DATA FOR ANALYSIS:

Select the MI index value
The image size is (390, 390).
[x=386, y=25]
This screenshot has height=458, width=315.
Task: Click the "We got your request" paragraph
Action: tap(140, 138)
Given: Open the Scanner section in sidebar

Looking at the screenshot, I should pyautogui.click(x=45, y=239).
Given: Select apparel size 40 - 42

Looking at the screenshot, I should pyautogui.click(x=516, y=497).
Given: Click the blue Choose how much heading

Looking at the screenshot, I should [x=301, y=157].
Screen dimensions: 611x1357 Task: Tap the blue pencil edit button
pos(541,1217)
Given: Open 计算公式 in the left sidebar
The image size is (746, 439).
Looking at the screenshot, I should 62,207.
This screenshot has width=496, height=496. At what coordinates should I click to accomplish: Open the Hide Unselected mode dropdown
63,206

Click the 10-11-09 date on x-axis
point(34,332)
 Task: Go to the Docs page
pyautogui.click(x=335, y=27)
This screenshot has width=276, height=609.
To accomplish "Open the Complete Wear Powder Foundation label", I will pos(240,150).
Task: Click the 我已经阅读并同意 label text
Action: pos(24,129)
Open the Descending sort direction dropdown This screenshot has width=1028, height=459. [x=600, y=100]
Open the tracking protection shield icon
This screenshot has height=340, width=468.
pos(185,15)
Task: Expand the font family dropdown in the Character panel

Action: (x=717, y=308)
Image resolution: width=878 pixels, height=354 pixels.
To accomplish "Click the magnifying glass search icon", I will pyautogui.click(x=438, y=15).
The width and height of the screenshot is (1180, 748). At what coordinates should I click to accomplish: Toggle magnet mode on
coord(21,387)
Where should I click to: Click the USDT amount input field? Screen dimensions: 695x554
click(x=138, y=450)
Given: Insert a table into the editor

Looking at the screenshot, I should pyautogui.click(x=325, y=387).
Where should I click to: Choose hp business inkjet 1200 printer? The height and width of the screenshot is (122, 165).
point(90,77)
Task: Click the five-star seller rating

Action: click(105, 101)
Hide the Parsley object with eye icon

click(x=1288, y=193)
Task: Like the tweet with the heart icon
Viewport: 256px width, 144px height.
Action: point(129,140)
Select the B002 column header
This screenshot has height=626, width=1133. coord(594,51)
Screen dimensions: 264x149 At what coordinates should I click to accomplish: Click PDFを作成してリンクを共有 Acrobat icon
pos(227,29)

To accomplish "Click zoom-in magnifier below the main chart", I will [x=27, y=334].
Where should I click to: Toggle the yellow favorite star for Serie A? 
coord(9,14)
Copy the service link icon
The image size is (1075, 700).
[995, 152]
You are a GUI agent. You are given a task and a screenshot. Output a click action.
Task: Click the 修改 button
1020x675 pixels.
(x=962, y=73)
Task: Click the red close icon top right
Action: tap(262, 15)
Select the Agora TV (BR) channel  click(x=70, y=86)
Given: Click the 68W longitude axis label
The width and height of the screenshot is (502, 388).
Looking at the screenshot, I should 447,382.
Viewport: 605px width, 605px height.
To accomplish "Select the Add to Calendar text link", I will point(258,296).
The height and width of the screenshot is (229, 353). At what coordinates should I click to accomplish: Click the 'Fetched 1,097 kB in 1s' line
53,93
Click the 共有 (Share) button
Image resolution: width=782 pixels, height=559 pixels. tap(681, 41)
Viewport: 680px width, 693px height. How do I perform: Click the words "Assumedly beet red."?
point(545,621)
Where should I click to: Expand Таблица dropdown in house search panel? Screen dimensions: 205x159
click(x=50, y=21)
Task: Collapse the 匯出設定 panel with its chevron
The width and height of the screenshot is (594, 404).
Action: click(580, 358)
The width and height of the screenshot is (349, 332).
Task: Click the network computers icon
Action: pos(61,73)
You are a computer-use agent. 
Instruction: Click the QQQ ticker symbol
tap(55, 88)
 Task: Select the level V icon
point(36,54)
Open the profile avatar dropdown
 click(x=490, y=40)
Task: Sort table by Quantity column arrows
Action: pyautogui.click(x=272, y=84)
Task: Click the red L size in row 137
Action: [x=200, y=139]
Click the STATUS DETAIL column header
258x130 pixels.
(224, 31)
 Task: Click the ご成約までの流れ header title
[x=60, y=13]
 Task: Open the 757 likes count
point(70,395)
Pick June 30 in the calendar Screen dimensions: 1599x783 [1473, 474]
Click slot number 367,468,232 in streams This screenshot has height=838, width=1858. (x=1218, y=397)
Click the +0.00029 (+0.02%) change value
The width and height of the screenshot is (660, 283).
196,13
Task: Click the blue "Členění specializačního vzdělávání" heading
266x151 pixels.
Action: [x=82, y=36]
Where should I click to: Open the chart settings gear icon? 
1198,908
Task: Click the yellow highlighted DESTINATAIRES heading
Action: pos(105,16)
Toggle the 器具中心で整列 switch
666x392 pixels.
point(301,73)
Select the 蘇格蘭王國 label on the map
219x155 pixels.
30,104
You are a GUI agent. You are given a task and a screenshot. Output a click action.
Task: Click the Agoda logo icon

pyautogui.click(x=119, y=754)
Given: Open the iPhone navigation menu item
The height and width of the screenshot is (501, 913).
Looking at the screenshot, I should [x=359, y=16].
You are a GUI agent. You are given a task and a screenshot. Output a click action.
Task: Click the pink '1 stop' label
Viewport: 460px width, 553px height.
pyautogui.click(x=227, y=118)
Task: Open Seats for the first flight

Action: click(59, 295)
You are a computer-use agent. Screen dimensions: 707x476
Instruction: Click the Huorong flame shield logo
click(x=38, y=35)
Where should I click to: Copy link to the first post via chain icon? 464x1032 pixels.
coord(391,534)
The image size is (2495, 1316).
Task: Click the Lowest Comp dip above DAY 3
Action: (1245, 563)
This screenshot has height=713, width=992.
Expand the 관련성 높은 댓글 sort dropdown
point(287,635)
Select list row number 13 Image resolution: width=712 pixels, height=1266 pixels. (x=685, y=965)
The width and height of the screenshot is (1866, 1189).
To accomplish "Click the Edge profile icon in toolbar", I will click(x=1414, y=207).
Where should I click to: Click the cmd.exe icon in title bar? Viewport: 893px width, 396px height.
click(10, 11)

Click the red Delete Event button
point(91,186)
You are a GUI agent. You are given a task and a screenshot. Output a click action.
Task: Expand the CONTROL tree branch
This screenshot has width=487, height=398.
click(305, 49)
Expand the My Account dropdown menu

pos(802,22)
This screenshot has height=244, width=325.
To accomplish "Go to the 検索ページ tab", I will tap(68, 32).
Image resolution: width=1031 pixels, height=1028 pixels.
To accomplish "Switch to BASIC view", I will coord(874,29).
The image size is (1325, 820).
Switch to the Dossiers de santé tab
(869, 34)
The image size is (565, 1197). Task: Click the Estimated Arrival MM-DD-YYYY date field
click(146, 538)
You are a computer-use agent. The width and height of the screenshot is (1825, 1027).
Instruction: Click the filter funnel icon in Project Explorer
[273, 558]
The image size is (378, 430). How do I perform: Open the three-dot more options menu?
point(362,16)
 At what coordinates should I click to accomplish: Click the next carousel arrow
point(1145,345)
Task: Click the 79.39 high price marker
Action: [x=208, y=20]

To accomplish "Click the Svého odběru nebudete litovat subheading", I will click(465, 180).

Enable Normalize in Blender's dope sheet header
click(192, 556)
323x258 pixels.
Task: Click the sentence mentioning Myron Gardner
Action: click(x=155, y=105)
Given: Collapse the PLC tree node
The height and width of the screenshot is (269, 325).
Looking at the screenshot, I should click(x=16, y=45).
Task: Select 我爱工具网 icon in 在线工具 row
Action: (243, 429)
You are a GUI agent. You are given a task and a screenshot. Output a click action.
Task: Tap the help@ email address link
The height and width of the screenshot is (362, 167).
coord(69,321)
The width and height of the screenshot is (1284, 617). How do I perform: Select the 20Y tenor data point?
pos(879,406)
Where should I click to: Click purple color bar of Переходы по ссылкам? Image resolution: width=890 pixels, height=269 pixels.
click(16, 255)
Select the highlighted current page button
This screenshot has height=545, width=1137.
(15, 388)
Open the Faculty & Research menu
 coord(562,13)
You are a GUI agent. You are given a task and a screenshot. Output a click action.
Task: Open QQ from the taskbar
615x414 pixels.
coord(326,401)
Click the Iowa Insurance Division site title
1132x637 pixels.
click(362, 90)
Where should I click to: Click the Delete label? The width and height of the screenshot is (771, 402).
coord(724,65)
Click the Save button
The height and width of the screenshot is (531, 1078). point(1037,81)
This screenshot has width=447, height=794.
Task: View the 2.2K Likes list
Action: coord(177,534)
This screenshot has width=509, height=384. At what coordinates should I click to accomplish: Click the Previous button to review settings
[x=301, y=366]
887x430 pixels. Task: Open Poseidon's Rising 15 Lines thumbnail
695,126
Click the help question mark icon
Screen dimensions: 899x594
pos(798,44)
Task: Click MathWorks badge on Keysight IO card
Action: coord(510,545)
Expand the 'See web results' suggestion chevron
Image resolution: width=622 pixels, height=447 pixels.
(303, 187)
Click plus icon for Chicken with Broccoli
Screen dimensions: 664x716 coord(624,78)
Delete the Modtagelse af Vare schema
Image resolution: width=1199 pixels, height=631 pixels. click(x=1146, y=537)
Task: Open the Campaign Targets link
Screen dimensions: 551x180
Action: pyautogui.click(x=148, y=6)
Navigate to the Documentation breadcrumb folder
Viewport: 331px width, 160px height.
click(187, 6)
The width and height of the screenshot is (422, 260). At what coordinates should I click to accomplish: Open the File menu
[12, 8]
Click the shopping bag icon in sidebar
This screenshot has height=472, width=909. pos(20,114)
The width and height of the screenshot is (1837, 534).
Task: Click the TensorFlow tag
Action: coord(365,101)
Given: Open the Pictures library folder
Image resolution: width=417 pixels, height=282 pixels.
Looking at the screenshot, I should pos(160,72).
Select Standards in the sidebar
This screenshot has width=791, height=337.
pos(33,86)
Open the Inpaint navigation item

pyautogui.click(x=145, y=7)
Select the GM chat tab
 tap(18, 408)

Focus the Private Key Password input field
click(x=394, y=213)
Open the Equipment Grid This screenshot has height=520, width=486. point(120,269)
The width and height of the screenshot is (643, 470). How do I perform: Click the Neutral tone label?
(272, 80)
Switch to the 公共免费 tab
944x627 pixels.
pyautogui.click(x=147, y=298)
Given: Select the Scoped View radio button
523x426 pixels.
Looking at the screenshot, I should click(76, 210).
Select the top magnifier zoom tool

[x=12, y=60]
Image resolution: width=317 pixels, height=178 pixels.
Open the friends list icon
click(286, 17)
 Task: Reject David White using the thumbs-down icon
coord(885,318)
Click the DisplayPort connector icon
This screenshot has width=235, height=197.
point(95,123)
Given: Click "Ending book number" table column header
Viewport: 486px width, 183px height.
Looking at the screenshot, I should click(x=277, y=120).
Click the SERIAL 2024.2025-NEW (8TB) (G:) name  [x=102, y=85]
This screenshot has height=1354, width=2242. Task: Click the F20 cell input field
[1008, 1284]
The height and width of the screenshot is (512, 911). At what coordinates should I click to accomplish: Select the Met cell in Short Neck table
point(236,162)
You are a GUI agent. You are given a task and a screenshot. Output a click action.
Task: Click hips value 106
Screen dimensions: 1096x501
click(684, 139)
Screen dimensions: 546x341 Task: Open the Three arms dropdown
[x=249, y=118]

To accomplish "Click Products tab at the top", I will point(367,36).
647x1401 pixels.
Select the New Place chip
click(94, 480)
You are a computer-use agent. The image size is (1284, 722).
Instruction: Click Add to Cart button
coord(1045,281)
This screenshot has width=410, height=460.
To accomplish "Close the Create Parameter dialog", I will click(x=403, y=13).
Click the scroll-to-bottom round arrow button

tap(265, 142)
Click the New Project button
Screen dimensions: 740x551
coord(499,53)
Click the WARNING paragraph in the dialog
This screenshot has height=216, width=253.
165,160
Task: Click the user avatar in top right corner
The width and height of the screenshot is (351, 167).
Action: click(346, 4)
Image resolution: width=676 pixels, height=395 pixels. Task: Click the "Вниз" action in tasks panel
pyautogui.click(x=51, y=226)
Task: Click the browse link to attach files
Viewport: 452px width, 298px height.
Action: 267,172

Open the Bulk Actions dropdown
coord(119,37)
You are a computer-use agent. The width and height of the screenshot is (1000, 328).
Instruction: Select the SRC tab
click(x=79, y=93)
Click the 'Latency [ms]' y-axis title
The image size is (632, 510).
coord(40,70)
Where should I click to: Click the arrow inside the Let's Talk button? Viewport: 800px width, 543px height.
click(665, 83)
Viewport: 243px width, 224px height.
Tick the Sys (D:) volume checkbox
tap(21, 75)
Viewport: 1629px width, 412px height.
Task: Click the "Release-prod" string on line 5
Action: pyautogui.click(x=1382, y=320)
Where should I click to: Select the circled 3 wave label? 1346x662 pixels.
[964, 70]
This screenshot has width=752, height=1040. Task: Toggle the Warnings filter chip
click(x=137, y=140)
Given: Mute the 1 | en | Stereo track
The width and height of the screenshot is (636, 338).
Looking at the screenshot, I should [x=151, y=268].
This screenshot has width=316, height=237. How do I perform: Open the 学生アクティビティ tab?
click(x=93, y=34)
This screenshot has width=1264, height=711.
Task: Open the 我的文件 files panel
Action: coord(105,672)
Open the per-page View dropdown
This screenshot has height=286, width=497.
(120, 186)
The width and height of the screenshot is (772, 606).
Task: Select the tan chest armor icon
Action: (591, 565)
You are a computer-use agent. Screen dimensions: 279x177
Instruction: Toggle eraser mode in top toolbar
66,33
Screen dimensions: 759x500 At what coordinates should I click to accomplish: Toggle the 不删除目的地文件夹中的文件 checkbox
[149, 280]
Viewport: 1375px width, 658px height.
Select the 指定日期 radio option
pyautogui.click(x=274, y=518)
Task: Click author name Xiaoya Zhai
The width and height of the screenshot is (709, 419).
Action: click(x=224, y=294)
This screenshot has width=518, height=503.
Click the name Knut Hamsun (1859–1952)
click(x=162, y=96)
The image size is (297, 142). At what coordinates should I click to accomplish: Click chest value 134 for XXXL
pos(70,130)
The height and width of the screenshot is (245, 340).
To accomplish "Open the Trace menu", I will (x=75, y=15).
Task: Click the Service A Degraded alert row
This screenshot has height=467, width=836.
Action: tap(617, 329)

TASK STATEMENT: Look above for the line with "You are a computer-use agent. The image"; retype exactly that line, every line after it up to the line with "Task: Click the user", and that line too, nothing else.

ANSWER BOX:
You are a computer-use agent. The image size is (1284, 722).
Instruction: Click Add to Cart button
coord(1045,281)
This screenshot has width=410, height=460.
To accomplish "Close the Create Parameter dialog", I will click(x=403, y=13).
Click the scroll-to-bottom round arrow button

tap(265, 142)
Click the New Project button
Screen dimensions: 740x551
coord(499,53)
Click the WARNING paragraph in the dialog
This screenshot has height=216, width=253.
165,160
Task: Click the user avatar in top right corner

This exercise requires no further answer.